- [Aim of the task]:
With pictures omitted, copy exactly the lines from the one containing "Where should I" through the end of the records below.

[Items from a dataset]
• • •
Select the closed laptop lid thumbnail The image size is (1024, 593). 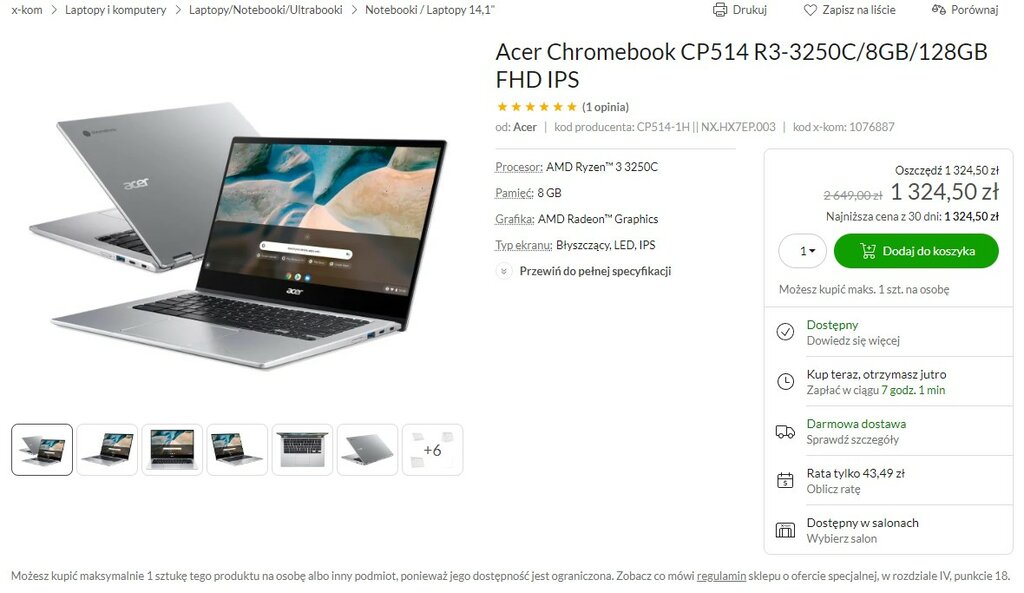[x=368, y=449]
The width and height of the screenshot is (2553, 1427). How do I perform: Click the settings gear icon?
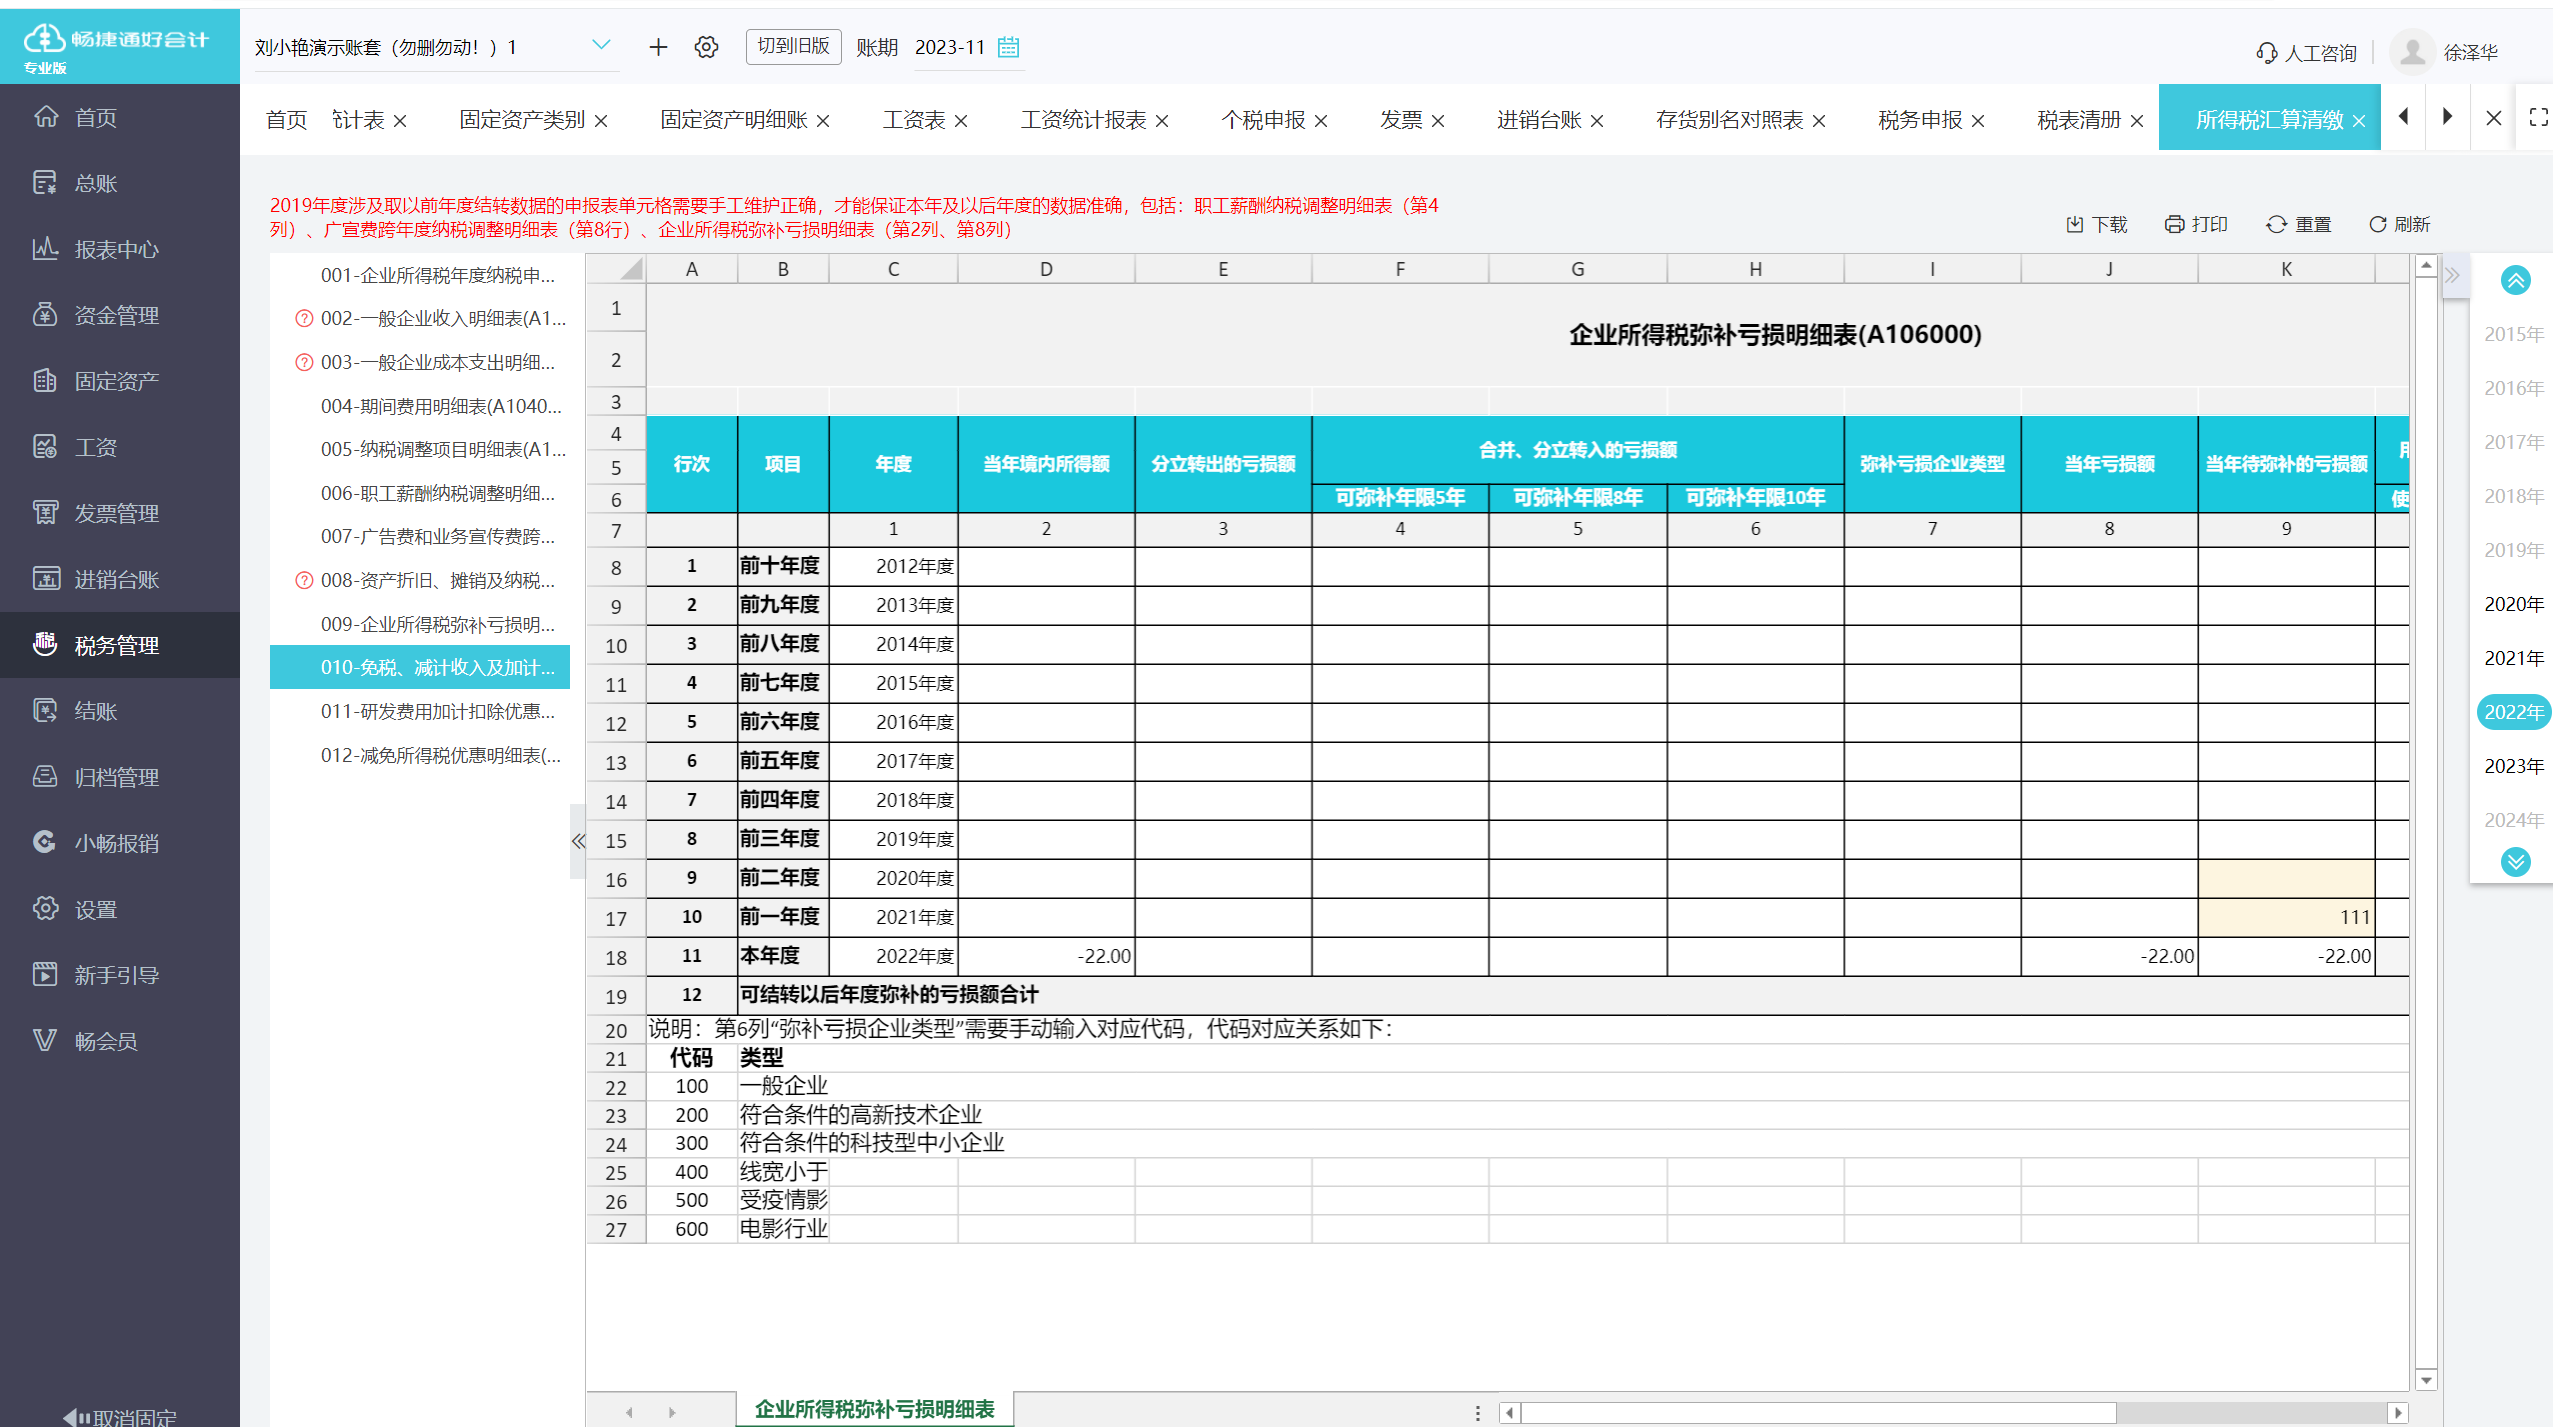click(x=705, y=47)
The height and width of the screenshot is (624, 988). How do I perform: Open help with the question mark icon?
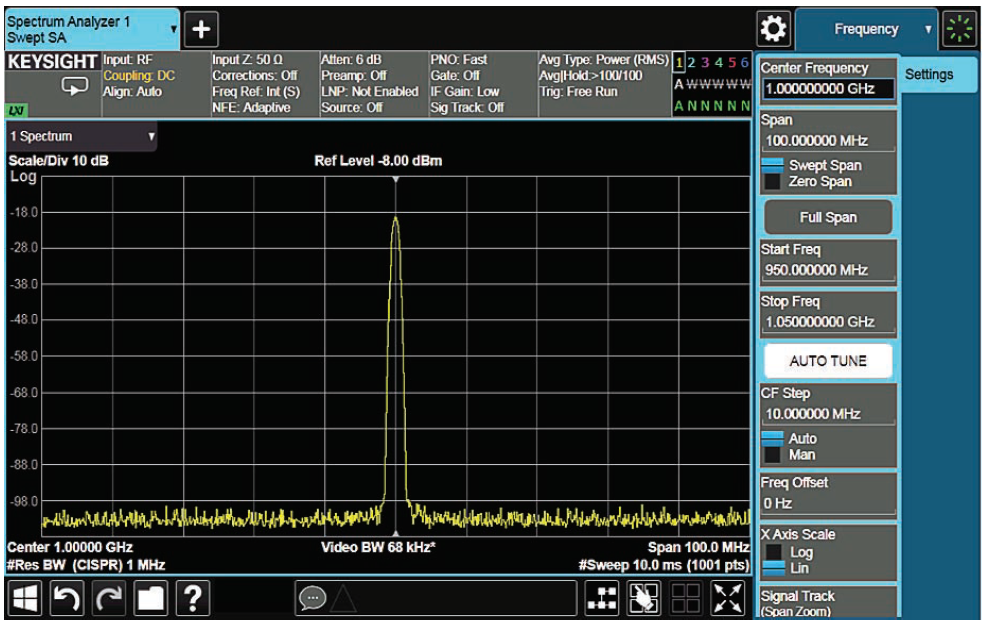click(x=191, y=597)
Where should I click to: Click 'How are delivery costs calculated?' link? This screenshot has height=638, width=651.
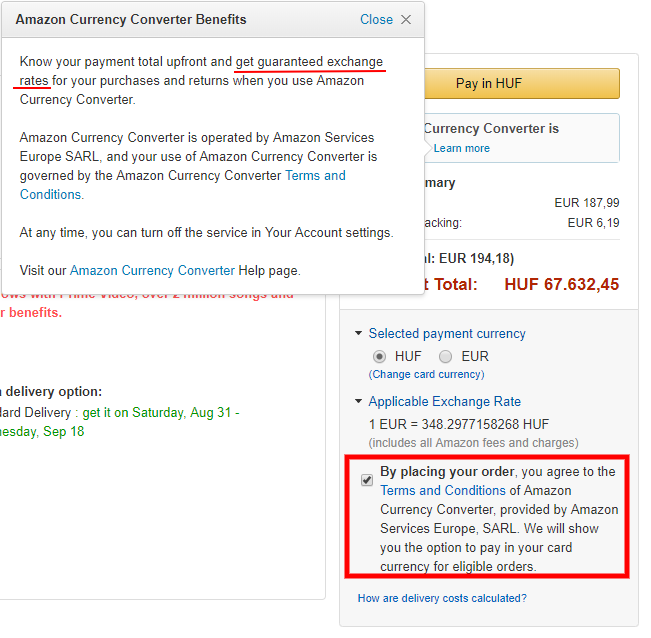(x=442, y=598)
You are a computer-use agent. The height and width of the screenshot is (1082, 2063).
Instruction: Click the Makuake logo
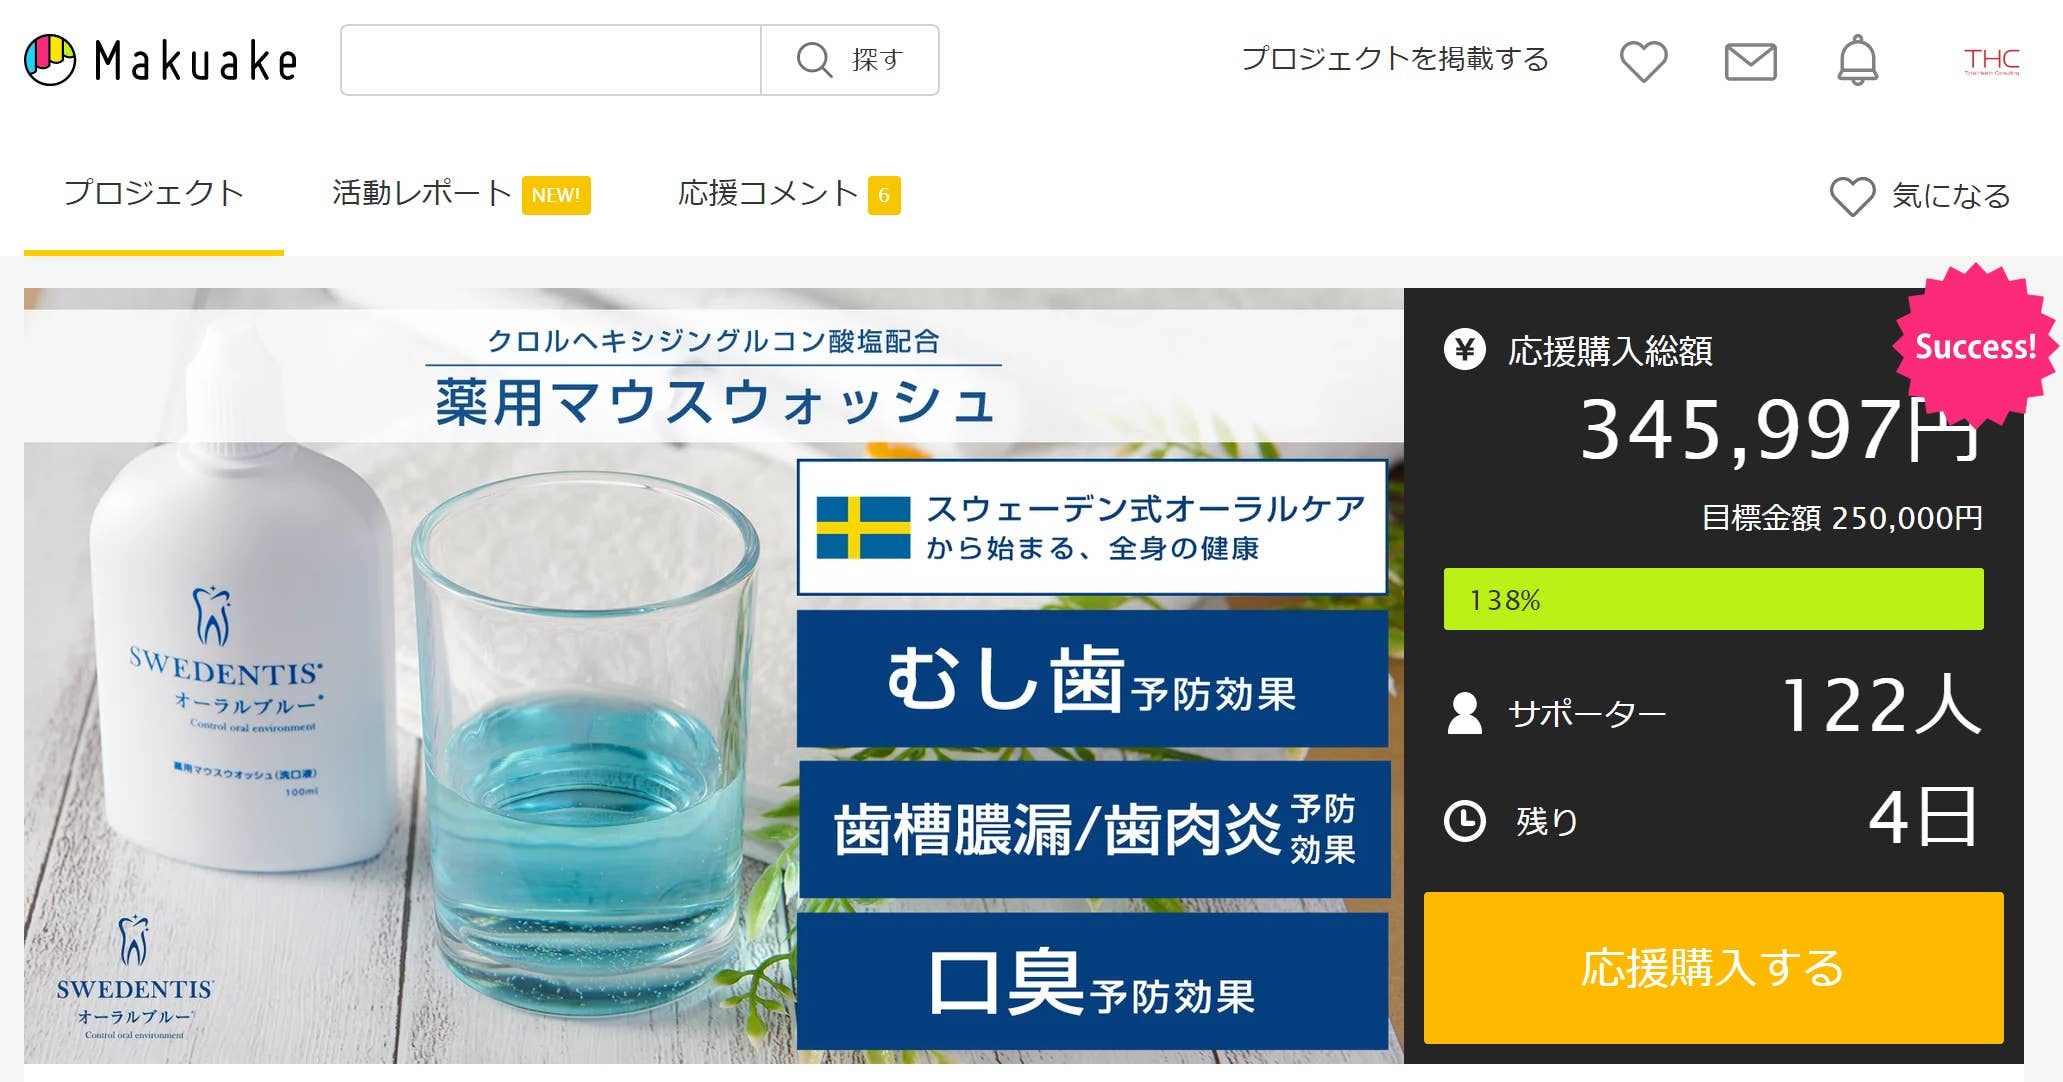tap(161, 60)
• • •
- [Task result]:
Where should I click to: Click 'How are delivery costs calculated?' link? This screenshot has height=638, width=651.
(x=442, y=598)
You are a computer-use agent. The height and width of the screenshot is (1082, 2063).
Instruction: Click the Makuake logo
tap(161, 60)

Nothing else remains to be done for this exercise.